The Hardware Abstraction Layers
  • The low-level hardware interface defines a set of capabilities and services that allow a language runtime to utilize a hardware accelerator.

Advanced Ray Tracing
  • Advanced ray tracing defines a set of ray tracing and high-fidelity rendering and computation routines for use in a wide variety of 3D graphics uses including, film and television photorealistic visual effects and animation rendering, scientific visualization, high-performance computing computations, gaming, and more. 

  • Advanced ray tracing is designed to allow cooperative execution on a wide variety of computational devices: CPUs, GPUs, FPGAs, and other accelerators, termed “XPU” computation.
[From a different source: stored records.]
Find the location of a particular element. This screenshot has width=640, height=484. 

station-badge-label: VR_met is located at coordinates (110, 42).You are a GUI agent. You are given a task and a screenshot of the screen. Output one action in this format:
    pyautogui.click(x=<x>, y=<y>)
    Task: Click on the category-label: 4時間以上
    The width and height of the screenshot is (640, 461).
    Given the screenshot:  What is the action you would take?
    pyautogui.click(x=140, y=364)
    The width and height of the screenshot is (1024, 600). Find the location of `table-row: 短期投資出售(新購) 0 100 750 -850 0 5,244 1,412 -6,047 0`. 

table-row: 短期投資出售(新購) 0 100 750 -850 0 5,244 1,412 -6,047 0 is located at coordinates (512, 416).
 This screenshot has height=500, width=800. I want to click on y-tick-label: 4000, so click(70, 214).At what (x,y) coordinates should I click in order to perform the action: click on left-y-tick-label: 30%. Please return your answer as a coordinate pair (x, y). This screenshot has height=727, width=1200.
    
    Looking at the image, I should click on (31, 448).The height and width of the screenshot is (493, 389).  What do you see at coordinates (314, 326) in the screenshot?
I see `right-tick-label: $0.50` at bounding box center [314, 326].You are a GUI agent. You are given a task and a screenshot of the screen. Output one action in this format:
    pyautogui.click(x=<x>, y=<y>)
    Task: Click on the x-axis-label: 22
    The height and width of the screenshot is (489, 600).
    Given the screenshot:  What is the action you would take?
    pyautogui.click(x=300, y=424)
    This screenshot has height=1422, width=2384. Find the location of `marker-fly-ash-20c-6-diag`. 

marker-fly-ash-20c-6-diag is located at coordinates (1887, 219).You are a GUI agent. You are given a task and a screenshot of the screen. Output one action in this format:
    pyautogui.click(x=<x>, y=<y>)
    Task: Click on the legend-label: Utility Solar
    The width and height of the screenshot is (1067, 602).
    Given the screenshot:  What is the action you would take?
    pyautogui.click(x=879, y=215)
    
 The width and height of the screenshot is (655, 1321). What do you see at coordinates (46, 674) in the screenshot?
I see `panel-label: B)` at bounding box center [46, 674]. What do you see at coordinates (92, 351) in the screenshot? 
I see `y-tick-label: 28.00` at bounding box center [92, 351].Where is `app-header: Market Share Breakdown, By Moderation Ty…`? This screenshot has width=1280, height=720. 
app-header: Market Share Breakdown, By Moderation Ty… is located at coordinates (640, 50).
  • The functionality is subdivided into several domains: geometric ray tracing computations, volumetric computation and rendering, path guided ray tracing, image denoising, and an integrated rendering infrastructure and API utilizing all the individual kernel capabilities integrated into a highly capable, easy to use rendering engine.

oneDNN Graph API
  • oneDNN Graph API extends oneDNN with a unified high-level graph API for multiple AI hardware classes (CPU, GPU, accelerators). With a flexible graph interface, it maximizes the optimization opportunity for generating efficient code across a variety of Intel and non-Intel HW, and can be closely integrated with ecosystem framework and inference engines.

  • oneDNN Graph API accepts a deep learning computation graph as input and performs graph partitioning, where nodes that are candidates for fusion are grouped together. oneDNN Graph compiles and executes a group of deep learning operations in a graph partition as a fused operation.

  • With the graph as input, oneDNN Graph implementation can perform target-specific optimization and code generation on a larger scope, which allows it to map the operation to hardware resources and improve execution efficiency and data locality with a global view of the computation graph. With the rapid introduction of hardware support for dense compute, the deep learning workload characteristic changed significantly from a few hot spots on compute-intensive operations to a broad number of operations scattering across the applications.

  • Accelerating a few compute-intensive operations using primitive API has diminishing returns and limits the performance potential. It is critical to have a graph API to better exploit hardware compute capacity.